Vertical or gravity drainage gas displacement
This page discusses the primary manner in which the immiscible gas/oil displacement process has been used in qualitative terms. This is the use of gas injection high on structure to displace oil downdip toward the production wells that are completed low in the oil column.
In many cases, an original gas cap was present, so the gas was injected into that gas cap interval (see Fig. 1 for cross-sectional view of anticlinal reservoir with gas cap over oil column with dip angle α and thickness h). In this situation, the force of gravity is at work, trying to stabilize the downward gas/oil displacement process by keeping the gas on top of the oil and counteracting the unstable gas/oil viscous displacement process. If the oil production rate is kept below the critical rate, then the gas/oil contact (GOC) will move downward at a uniform rate. In Immiscible gas injection performance, the simple engineering calculation techniques for estimating the rate for stable gravity drainage for a gas/oil system are discussed.
Fig. 1 – Schematic cross-sectional view of anticlinical reservoir of thickness h and dip angle α with gas cap overlying oil column.
In normal oilfield operations, producing wells are drilled and perforated as far as possible from the gas cap, both vertically and laterally. Hence, many production wells may not have any of the gas cap directly over them initially. Until the gas cap extends over the whole of the oil column and its producing wells, because of the pressure differential between the gas cap and the area around the producing wells, the downdip oil production will result in the gas cap moving rapidly along the top of the structure to provide pressure support to the whole oil column. When this happens, if the reservoir is a dipping structure, the gas cap is described as "draping" over the oil column. If the oil reservoir is an anticlinal structure, then this process is often described as the gas cap having expanded to form an "umbrella" over the whole oil column. Once the gas cap drape or umbrella has formed, the continued downward movement of the gas cap at each location can be stabilized. Fig. 2 shows views of the Prudhoe Bay oil field (Alaska North Slope) in which the original gas cap was offset to the northeast of most of the oil column and where there has been gas cap underrunning of the top of structure until it draped over much of the downdip oil column where the hundreds of producing wells were located.

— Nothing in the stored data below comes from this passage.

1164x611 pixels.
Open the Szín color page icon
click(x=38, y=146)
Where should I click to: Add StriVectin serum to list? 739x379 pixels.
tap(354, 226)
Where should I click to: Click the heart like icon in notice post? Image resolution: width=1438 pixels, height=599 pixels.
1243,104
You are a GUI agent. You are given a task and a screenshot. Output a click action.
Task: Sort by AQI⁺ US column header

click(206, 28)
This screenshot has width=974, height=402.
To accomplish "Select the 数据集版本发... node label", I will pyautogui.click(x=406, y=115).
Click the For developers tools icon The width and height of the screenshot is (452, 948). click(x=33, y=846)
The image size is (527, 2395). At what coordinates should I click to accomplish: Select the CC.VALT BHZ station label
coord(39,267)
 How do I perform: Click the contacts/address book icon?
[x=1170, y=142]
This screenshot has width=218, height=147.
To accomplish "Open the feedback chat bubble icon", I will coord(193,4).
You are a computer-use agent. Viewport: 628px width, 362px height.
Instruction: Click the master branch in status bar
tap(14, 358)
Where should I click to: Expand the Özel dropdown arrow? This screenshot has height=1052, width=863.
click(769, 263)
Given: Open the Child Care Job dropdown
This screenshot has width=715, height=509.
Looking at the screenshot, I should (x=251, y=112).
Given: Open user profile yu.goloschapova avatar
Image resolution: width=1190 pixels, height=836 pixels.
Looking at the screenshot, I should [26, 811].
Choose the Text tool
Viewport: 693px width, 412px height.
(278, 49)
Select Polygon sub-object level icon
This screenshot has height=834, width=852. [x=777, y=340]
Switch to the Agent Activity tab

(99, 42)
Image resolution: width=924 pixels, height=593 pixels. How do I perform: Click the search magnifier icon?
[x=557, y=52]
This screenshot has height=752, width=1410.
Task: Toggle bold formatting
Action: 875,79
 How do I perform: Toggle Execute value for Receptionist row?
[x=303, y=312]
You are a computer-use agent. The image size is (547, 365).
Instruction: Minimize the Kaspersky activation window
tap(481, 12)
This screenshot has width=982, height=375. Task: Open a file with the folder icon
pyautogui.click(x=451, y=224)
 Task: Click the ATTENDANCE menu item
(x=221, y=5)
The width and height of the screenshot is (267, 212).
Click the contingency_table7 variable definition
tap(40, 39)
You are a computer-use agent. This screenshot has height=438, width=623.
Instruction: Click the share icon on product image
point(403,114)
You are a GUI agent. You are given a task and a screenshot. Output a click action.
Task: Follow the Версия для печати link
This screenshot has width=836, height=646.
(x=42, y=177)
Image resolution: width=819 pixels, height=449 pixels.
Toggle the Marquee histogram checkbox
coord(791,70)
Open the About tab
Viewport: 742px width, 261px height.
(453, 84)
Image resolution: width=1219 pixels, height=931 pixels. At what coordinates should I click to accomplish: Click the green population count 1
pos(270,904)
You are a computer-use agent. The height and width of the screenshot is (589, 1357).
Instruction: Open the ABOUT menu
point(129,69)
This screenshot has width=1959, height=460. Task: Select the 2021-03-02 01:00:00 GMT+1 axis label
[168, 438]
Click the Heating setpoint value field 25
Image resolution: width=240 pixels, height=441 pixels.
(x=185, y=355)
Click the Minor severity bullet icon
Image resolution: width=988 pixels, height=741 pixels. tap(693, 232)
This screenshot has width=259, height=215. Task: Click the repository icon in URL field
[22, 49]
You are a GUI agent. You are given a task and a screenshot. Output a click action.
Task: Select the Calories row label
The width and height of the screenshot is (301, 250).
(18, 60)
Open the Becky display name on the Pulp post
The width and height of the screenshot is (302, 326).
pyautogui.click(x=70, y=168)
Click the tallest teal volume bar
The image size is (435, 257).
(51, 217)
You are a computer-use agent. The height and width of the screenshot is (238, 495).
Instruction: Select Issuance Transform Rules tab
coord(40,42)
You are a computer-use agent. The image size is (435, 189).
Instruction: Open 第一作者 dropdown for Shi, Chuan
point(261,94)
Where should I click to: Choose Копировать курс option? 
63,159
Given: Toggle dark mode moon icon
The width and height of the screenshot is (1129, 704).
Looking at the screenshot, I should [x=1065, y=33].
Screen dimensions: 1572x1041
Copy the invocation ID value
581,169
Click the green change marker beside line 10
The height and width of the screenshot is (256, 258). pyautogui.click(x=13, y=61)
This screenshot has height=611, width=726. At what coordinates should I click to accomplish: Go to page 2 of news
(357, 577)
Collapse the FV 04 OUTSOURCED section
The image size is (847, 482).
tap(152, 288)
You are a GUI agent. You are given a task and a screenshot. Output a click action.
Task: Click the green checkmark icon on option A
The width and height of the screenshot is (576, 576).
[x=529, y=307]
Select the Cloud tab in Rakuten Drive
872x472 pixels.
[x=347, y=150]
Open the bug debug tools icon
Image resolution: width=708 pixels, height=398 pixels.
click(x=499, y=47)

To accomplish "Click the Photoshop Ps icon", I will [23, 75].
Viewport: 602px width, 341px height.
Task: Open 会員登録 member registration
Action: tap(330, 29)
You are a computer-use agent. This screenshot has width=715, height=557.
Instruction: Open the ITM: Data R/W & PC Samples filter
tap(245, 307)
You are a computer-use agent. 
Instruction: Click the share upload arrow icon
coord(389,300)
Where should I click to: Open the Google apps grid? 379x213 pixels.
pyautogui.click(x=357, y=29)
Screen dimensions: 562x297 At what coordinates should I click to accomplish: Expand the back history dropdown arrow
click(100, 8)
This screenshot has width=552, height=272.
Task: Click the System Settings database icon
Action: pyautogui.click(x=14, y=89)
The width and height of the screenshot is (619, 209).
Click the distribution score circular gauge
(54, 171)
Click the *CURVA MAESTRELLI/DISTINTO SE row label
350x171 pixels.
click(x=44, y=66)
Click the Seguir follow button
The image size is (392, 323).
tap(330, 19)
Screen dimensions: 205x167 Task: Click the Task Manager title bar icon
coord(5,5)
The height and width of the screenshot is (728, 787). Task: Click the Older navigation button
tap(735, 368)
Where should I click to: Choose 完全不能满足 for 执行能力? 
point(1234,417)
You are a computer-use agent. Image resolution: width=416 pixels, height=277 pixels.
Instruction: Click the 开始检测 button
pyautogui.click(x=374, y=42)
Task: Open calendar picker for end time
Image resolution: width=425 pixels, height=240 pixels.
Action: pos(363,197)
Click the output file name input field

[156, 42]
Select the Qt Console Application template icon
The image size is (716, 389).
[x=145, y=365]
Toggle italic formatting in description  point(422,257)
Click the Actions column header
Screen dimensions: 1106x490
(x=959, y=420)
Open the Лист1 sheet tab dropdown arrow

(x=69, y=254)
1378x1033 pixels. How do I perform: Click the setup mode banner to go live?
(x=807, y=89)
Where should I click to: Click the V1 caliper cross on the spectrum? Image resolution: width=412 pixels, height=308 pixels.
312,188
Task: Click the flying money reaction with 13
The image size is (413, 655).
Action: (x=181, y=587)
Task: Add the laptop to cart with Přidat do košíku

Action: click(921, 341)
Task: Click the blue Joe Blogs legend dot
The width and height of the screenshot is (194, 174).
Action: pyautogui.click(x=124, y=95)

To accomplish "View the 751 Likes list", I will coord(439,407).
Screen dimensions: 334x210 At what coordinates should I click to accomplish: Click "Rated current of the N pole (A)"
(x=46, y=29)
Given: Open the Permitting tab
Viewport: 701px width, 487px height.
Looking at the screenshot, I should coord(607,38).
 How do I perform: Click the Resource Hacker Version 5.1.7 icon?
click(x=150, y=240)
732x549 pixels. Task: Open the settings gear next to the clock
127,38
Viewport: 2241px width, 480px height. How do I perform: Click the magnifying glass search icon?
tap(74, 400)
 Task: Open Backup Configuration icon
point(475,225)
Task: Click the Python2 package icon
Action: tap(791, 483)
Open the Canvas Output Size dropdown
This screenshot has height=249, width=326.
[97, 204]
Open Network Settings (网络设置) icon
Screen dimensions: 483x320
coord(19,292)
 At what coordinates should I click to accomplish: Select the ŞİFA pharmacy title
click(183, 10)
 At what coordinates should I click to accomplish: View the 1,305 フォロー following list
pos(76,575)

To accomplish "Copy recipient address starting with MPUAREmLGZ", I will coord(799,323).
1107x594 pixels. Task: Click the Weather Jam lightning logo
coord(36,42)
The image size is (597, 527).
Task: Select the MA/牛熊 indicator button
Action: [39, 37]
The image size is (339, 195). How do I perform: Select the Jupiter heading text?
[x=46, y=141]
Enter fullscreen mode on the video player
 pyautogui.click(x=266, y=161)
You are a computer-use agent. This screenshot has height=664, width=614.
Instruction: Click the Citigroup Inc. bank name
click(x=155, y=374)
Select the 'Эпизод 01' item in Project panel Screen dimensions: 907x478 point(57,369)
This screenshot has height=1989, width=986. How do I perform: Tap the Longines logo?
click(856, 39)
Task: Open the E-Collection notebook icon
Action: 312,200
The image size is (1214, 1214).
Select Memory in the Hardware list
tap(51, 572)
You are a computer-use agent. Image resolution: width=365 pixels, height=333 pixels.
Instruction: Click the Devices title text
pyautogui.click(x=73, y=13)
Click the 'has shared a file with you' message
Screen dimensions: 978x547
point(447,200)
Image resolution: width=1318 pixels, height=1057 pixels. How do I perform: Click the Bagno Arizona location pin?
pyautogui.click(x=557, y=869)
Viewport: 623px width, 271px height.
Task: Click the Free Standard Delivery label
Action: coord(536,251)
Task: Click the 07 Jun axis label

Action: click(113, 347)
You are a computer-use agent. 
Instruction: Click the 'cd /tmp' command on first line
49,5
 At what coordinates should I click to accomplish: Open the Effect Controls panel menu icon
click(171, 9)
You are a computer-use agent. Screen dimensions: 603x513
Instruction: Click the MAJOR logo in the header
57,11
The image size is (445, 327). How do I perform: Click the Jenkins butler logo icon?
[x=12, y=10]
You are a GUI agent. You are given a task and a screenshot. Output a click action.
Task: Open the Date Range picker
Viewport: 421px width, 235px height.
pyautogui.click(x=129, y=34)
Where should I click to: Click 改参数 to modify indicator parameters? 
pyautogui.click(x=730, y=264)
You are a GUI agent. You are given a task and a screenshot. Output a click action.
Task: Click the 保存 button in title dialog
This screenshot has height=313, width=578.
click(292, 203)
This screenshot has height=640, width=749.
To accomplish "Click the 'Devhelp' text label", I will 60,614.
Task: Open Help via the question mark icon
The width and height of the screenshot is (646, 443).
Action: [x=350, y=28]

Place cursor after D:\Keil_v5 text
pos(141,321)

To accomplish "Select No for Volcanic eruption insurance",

Fig. 2 – Prudhoe Bay field: different natural depletion producing mechanisms in various areas of the Sadlerochit reservoir.
There are likely to be local variations in the GOC caused by reservoir heterogeneities and near-wellbore pressure gradients. The most notable of these results in gas coning caused by high pressure gradients around the perforated interval of each wellbore. Here, the controlling factors are the oil and gas production rates, the distance from the top of the perforations to the overlying GOC, and the horizontal and vertical permeabilities. In this situation, the presence of a small shale interval between the GOC and the top of the perforated interval can have a very beneficial effect on the maximum oil production rate before gas coning occurs (see Fig. 11). For a particular reservoir situation, gas coning calculations are best made with a numerical reservoir simulation model.
Fig. 3 – Numerical simulation results of the effects of small shales on near-wellbore gas coning behavior.
Complications with underlying aquifer
The gas/oil gravity drainage process is complicated if the oil column is underlain by an aquifer because the aquifer will provide pressure support to the oil column in response to any decrease from original reservoir pressure caused by oil production. If the aquifer is very strong, it will invade the lower portions of the oil column and may provide almost barrel-for-barrel voidage replacement. In this case, the original gas cap may not expand much. If the aquifer is weak or if there is a tar mat at the oil/water contact (OWC) inhibiting water influx, then the gas cap will be the primary means of pressure support for the oil column and the reservoir will perform almost as if there were no aquifer present. A problem sometimes experienced with oil reservoirs with both overlying gas caps and underlying aquifers is that the near-wellbore coning behavior is more complicated. The reason is that gas-cap gas is coning downward toward the perforated interval and aquifer water is trying to cone upward toward the same perforated interval. If water cones first into the perforated interval, then the gas coning will be more severe because, with three-phase relative permeability effects, the near-wellbore pressure gradients are greater, which causes gas coning to occur at lower oil production rates.
Use of horizontal wells
Horizontal wells are particularly suited for use in gravity drainage immiscible gas injection projects because they:
- Maximize the distance between the producing wells’ perforations and the overlying gas cap
- Minimize the pressure gradients in the near-wellbore region (the cause of near-wellbore gas coning)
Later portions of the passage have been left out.